Intersting Tips
  • Na trasie wolności: część II

    instagram viewer

    Niespodziewanie intensywna reakcja na krytykę Wal-Martu sprawiła, że ​​rozmawiało wielu ludzi o radykalnie odmiennych punktach widzenia.

    Co zaczęło się od nakłaniam czytelników do bojkotu Wal-Martu w odpowiedzi na odmowę ogromnej sieci sprzedaży albumów z tekstami lub Okładki, które uznają za nieodpowiednie, stały się tygodniem wściekłych wiadomości e-mail, dyskusji w wątkach i dalszych kolumn. Podróż rozpoczęła się w centrum kompleksowej obsługi w Ameryce Środkowej, ale szybko zagłębiła się w świat polityki kwestii wolności i cenzury, naszych obaw o nasz kraj i dzieci oraz o to, kto kontroluje kultura.

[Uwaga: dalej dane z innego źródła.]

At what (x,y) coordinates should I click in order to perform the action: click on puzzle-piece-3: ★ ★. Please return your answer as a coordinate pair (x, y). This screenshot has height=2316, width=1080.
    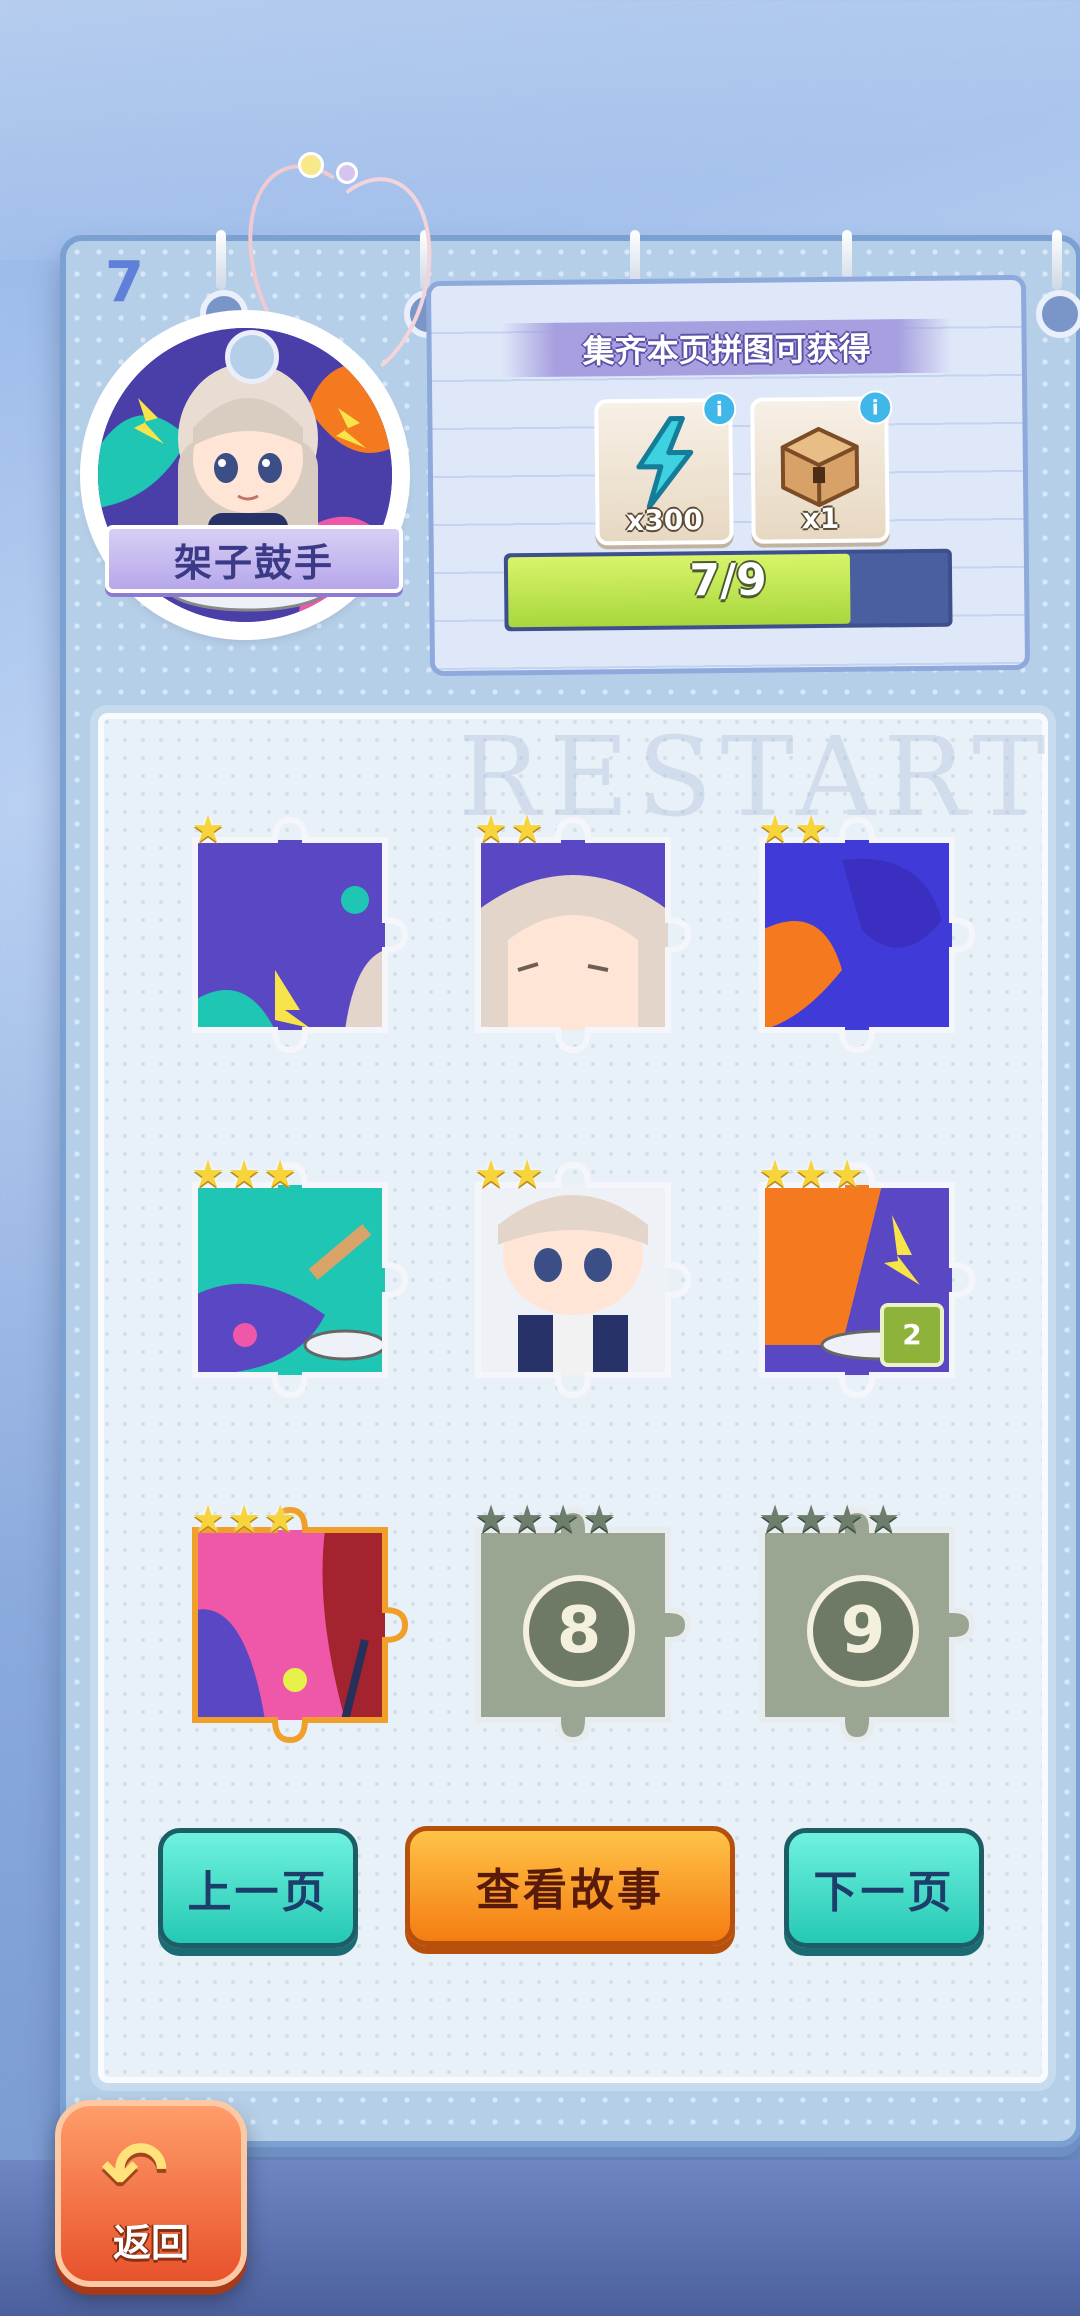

    W mojej ostatniej rubryce zacząłem oprowadzać Cię po trasie Digital Freedom Tour, na którą w zeszłym tygodniu gościli moi czytelnicy i korespondenci. Dziś idziemy do przodu.

    Zarówno liberałowie, jak i konserwatyści, którzy się ze mną kontaktowali, wydawali się mieć wspólne przekonanie, że chcą dokonywać własnych wyborów dotyczących moralności i wartości. Chociaż ludzie określający się jako liberałowie generalnie mieli mniej fobii i dezaprobaty wobec kultury niż ci, którzy sami siebie nazywają konserwatywni, obie grupy były podejrzliwe wobec korporacji takiej jak Wal-Mart, z ukrytą agendą polityczną, wymuszając na nich wybory, które chcieli zrobić się.

    Moja poczta pokazała, że ​​libertariańska passa w sieci jest głęboka i zakorzeniona. Ogromną troskę wzbudziły prawa Wal-Martu i innych korporacji do kupowania i sprzedawania tego, czego chcą. Jednak w miarę upływu tygodnia wielu libertarian zauważyło, że Wal-Mart idzie dalej niż dokonywanie prostych wyborów sprzedażowych. Na przykład Borders nie sprzedaje książek pornograficznych, co nie budzi kontrowersji.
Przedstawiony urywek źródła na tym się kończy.